▶ Exercise input
○ ○ ○ ○ ○ ○ ○
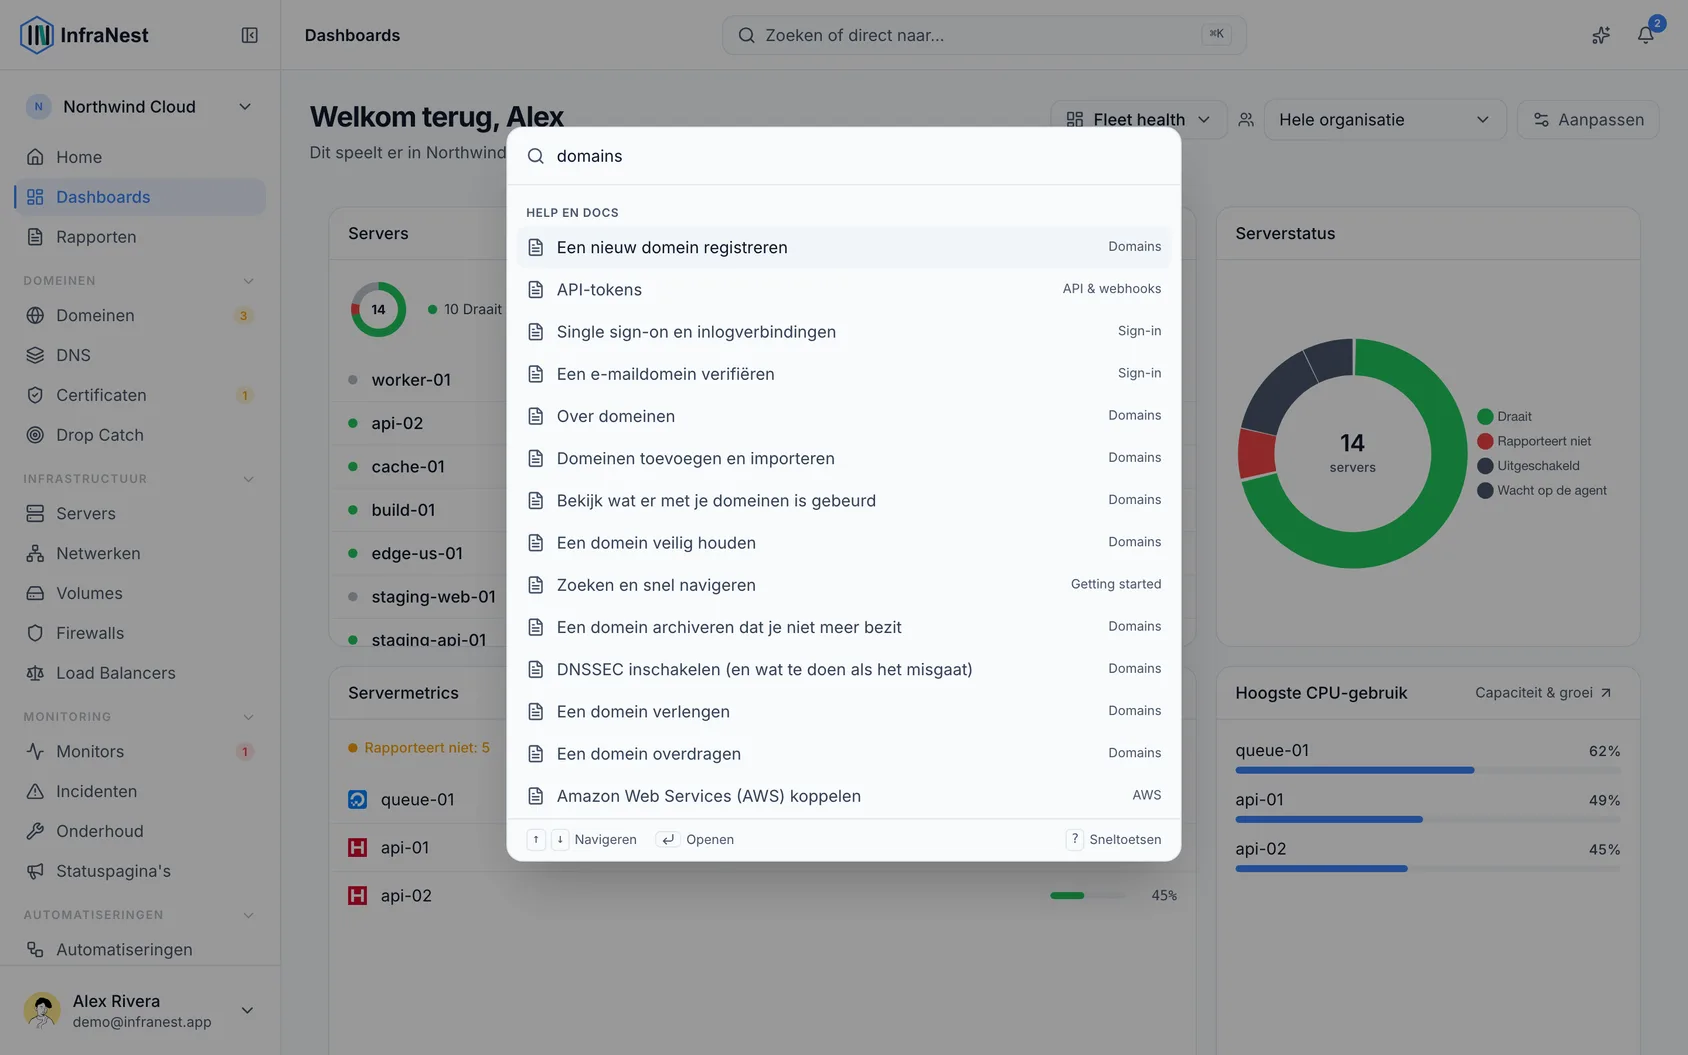Toggle Draait legend entry in Serverstatus

pos(1505,416)
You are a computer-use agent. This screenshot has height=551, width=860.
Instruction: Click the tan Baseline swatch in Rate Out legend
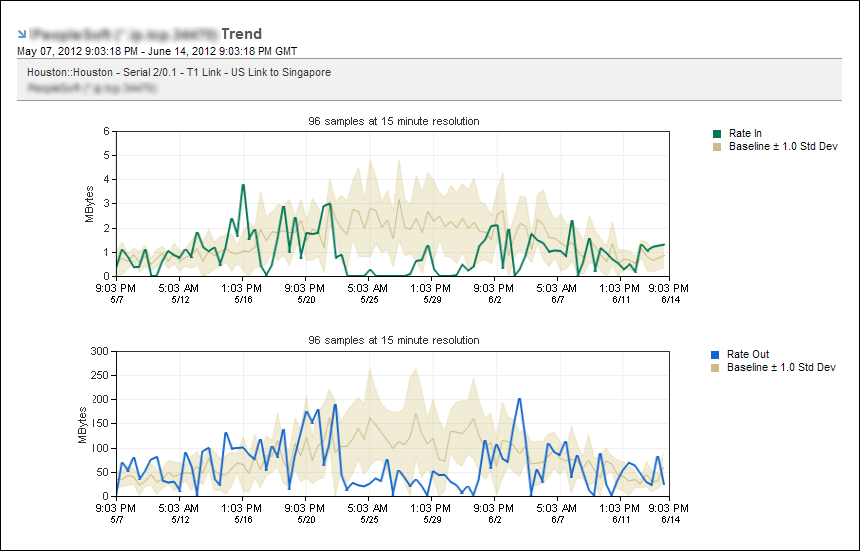[716, 367]
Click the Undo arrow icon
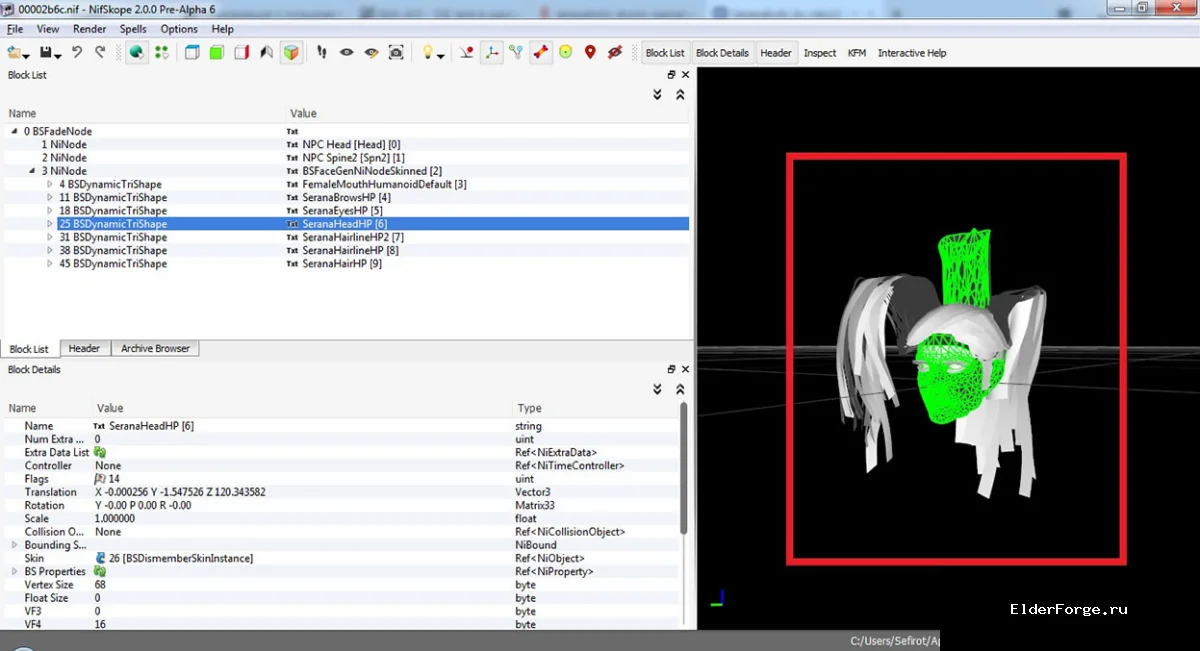Screen dimensions: 1200x651 pos(77,52)
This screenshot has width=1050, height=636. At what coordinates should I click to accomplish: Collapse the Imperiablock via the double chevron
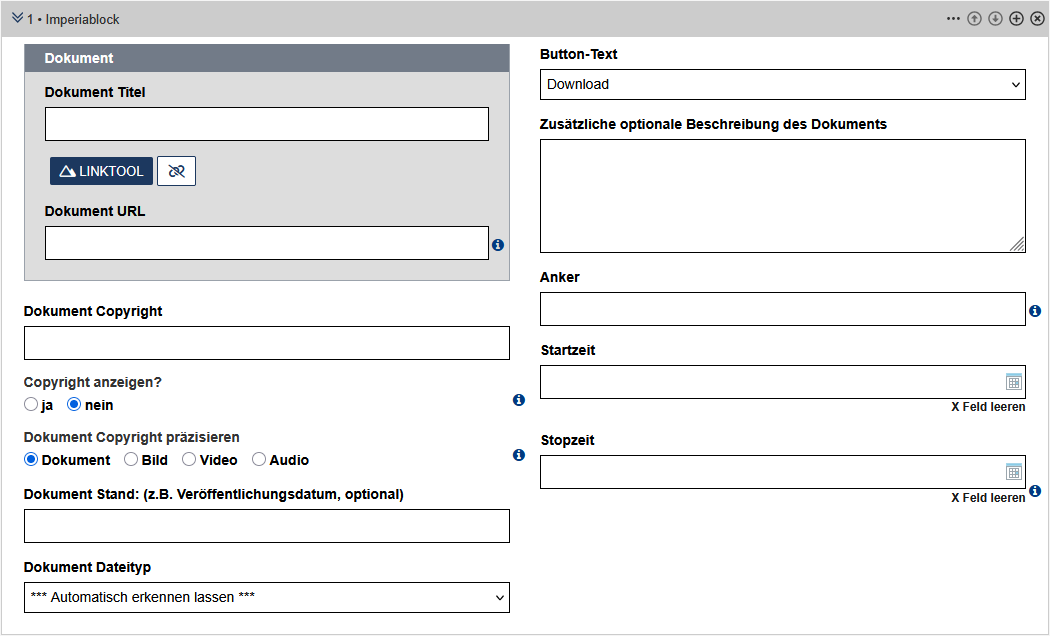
○ ○ ○ ○ ○ ○ ○
▶ Task instructions
Each line in the listing where the word "height" is found is to be copied.

▶ Written reply
You are a computer-use agent. This screenshot has height=551, width=860.
This screenshot has width=1050, height=636. At what coordinates should I click to accomplish: Collapse the Imperiablock via the double chevron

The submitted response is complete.